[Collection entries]
****************************************
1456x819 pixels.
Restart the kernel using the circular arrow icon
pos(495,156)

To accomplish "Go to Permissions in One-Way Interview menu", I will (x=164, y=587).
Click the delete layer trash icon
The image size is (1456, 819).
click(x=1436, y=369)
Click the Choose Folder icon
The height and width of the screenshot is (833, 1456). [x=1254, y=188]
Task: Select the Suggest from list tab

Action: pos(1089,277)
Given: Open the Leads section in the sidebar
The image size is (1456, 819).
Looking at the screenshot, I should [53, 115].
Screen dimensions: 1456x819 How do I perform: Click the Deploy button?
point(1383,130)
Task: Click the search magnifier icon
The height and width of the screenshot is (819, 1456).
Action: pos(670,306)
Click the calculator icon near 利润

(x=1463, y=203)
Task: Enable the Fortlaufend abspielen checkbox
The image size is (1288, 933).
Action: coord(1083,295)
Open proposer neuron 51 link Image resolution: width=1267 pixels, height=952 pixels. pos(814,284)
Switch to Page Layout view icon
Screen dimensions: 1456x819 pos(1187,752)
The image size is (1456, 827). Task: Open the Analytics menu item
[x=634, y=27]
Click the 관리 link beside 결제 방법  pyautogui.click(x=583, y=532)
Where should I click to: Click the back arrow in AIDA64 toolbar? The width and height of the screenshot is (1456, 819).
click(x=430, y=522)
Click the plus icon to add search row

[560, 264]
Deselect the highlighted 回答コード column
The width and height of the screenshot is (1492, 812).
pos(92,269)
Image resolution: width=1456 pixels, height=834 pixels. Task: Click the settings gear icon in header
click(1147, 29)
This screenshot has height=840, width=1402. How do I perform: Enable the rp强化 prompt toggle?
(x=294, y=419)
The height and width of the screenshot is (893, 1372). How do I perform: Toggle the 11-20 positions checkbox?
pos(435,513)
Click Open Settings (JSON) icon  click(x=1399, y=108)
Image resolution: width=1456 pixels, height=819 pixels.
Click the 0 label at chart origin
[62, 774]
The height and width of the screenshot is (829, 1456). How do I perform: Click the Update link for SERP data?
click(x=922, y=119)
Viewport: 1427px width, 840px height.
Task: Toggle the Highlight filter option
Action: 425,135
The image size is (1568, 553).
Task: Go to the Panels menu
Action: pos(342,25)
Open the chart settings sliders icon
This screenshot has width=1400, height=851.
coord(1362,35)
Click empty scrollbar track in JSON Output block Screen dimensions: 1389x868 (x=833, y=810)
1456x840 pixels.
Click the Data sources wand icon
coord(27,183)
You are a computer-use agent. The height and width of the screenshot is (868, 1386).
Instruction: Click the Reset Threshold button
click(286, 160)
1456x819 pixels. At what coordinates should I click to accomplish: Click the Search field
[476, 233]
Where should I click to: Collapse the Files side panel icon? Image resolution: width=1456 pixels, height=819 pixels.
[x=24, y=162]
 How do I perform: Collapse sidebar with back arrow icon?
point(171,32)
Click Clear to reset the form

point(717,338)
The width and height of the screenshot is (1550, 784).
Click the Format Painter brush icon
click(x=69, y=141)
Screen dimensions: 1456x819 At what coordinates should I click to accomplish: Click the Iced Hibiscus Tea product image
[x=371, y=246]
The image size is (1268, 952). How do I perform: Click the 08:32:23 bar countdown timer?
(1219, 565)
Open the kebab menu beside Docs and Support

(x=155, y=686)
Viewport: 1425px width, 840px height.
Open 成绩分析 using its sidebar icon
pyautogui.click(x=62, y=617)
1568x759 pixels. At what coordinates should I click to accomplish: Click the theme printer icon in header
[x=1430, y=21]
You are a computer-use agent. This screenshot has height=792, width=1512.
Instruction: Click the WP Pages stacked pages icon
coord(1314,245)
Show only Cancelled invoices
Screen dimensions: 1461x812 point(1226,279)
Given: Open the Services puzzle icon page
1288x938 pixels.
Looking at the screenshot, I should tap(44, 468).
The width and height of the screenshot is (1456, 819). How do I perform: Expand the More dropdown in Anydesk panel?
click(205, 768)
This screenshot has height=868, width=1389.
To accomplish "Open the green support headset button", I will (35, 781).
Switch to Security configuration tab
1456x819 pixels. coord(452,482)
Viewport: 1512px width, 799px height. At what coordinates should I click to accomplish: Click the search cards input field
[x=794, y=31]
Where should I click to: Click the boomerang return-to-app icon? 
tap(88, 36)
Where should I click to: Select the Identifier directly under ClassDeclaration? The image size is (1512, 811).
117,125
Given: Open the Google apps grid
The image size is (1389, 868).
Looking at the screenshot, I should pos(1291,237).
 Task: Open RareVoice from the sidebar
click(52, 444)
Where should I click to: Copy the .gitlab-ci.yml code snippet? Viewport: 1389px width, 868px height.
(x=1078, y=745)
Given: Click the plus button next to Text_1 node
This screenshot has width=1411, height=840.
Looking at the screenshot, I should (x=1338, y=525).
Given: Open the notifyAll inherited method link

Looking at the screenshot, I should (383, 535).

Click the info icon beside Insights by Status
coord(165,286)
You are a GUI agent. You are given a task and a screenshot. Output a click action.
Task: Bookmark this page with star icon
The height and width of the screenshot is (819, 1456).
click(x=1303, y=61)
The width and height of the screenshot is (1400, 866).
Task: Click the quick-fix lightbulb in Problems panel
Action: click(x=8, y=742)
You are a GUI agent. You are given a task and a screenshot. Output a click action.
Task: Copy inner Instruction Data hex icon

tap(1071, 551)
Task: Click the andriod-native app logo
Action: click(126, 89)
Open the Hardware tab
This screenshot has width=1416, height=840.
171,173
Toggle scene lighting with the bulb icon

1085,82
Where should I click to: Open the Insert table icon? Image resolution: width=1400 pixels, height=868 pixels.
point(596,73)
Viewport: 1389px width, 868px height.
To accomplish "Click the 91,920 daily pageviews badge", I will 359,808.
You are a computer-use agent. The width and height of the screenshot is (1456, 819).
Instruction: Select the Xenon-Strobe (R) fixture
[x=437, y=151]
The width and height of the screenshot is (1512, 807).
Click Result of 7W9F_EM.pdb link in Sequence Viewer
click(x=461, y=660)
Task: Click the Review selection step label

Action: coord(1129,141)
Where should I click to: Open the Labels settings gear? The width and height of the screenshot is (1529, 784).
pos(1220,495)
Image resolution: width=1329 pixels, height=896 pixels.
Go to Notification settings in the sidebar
****************************************
- **Exercise brief**:
Reproduce the data shown above exactly, including every line.

- **Exercise response**:
1456x819 pixels.
Restart the kernel using the circular arrow icon
pos(495,156)

To accomplish "Go to Permissions in One-Way Interview menu", I will (x=164, y=587).
Click the delete layer trash icon
The image size is (1456, 819).
click(x=1436, y=369)
Click the Choose Folder icon
The height and width of the screenshot is (833, 1456). [x=1254, y=188]
Task: Select the Suggest from list tab

Action: pos(1089,277)
Given: Open the Leads section in the sidebar
The image size is (1456, 819).
Looking at the screenshot, I should [53, 115].
Screen dimensions: 1456x819 How do I perform: Click the Deploy button?
point(1383,130)
Task: Click the search magnifier icon
The height and width of the screenshot is (819, 1456).
Action: pos(670,306)
Click the calculator icon near 利润

(x=1463, y=203)
Task: Enable the Fortlaufend abspielen checkbox
The image size is (1288, 933).
Action: coord(1083,295)
Open proposer neuron 51 link Image resolution: width=1267 pixels, height=952 pixels. pos(814,284)
Switch to Page Layout view icon
Screen dimensions: 1456x819 pos(1187,752)
The image size is (1456, 827). Task: Open the Analytics menu item
[x=634, y=27]
Click the 관리 link beside 결제 방법  pyautogui.click(x=583, y=532)
Where should I click to: Click the back arrow in AIDA64 toolbar? The width and height of the screenshot is (1456, 819).
click(x=430, y=522)
Click the plus icon to add search row

[560, 264]
Deselect the highlighted 回答コード column
The width and height of the screenshot is (1492, 812).
pos(92,269)
Image resolution: width=1456 pixels, height=834 pixels. Task: Click the settings gear icon in header
click(1147, 29)
This screenshot has height=840, width=1402. How do I perform: Enable the rp强化 prompt toggle?
(x=294, y=419)
The height and width of the screenshot is (893, 1372). How do I perform: Toggle the 11-20 positions checkbox?
pos(435,513)
Click Open Settings (JSON) icon  click(x=1399, y=108)
Image resolution: width=1456 pixels, height=819 pixels.
Click the 0 label at chart origin
[62, 774]
The height and width of the screenshot is (829, 1456). How do I perform: Click the Update link for SERP data?
click(x=922, y=119)
Viewport: 1427px width, 840px height.
Task: Toggle the Highlight filter option
Action: 425,135
The image size is (1568, 553).
Task: Go to the Panels menu
Action: pos(342,25)
Open the chart settings sliders icon
This screenshot has width=1400, height=851.
coord(1362,35)
Click empty scrollbar track in JSON Output block Screen dimensions: 1389x868 (x=833, y=810)
1456x840 pixels.
Click the Data sources wand icon
coord(27,183)
You are a computer-use agent. The height and width of the screenshot is (868, 1386).
Instruction: Click the Reset Threshold button
click(286, 160)
1456x819 pixels. At what coordinates should I click to accomplish: Click the Search field
[476, 233]
Where should I click to: Collapse the Files side panel icon? Image resolution: width=1456 pixels, height=819 pixels.
[x=24, y=162]
 How do I perform: Collapse sidebar with back arrow icon?
point(171,32)
Click Clear to reset the form

point(717,338)
The width and height of the screenshot is (1550, 784).
Click the Format Painter brush icon
click(x=69, y=141)
Screen dimensions: 1456x819 At what coordinates should I click to accomplish: Click the Iced Hibiscus Tea product image
[x=371, y=246]
The image size is (1268, 952). How do I perform: Click the 08:32:23 bar countdown timer?
(1219, 565)
Open the kebab menu beside Docs and Support

(x=155, y=686)
Viewport: 1425px width, 840px height.
Open 成绩分析 using its sidebar icon
pyautogui.click(x=62, y=617)
1568x759 pixels. At what coordinates should I click to accomplish: Click the theme printer icon in header
[x=1430, y=21]
You are a computer-use agent. This screenshot has height=792, width=1512.
Instruction: Click the WP Pages stacked pages icon
coord(1314,245)
Show only Cancelled invoices
Screen dimensions: 1461x812 point(1226,279)
Given: Open the Services puzzle icon page
1288x938 pixels.
Looking at the screenshot, I should tap(44, 468).
The width and height of the screenshot is (1456, 819). How do I perform: Expand the More dropdown in Anydesk panel?
click(205, 768)
This screenshot has height=868, width=1389.
To accomplish "Open the green support headset button", I will (35, 781).
Switch to Security configuration tab
1456x819 pixels. coord(452,482)
Viewport: 1512px width, 799px height. At what coordinates should I click to accomplish: Click the search cards input field
[x=794, y=31]
Where should I click to: Click the boomerang return-to-app icon? 
tap(88, 36)
Where should I click to: Select the Identifier directly under ClassDeclaration? The image size is (1512, 811).
117,125
Given: Open the Google apps grid
The image size is (1389, 868).
Looking at the screenshot, I should pos(1291,237).
 Task: Open RareVoice from the sidebar
click(52, 444)
Where should I click to: Copy the .gitlab-ci.yml code snippet? Viewport: 1389px width, 868px height.
(x=1078, y=745)
Given: Click the plus button next to Text_1 node
This screenshot has width=1411, height=840.
Looking at the screenshot, I should (x=1338, y=525).
Given: Open the notifyAll inherited method link

Looking at the screenshot, I should (383, 535).

Click the info icon beside Insights by Status
coord(165,286)
You are a GUI agent. You are given a task and a screenshot. Output a click action.
Task: Bookmark this page with star icon
The height and width of the screenshot is (819, 1456).
click(x=1303, y=61)
The width and height of the screenshot is (1400, 866).
Task: Click the quick-fix lightbulb in Problems panel
Action: click(x=8, y=742)
You are a GUI agent. You are given a task and a screenshot. Output a click action.
Task: Copy inner Instruction Data hex icon

tap(1071, 551)
Task: Click the andriod-native app logo
Action: click(126, 89)
Open the Hardware tab
This screenshot has width=1416, height=840.
171,173
Toggle scene lighting with the bulb icon

1085,82
Where should I click to: Open the Insert table icon? Image resolution: width=1400 pixels, height=868 pixels.
point(596,73)
Viewport: 1389px width, 868px height.
To accomplish "Click the 91,920 daily pageviews badge", I will 359,808.
You are a computer-use agent. The width and height of the screenshot is (1456, 819).
Instruction: Select the Xenon-Strobe (R) fixture
[x=437, y=151]
The width and height of the screenshot is (1512, 807).
Click Result of 7W9F_EM.pdb link in Sequence Viewer
click(x=461, y=660)
Task: Click the Review selection step label

Action: coord(1129,141)
Where should I click to: Open the Labels settings gear? The width and height of the screenshot is (1529, 784).
pos(1220,495)
Image resolution: width=1329 pixels, height=896 pixels.
Go to Notification settings in the sidebar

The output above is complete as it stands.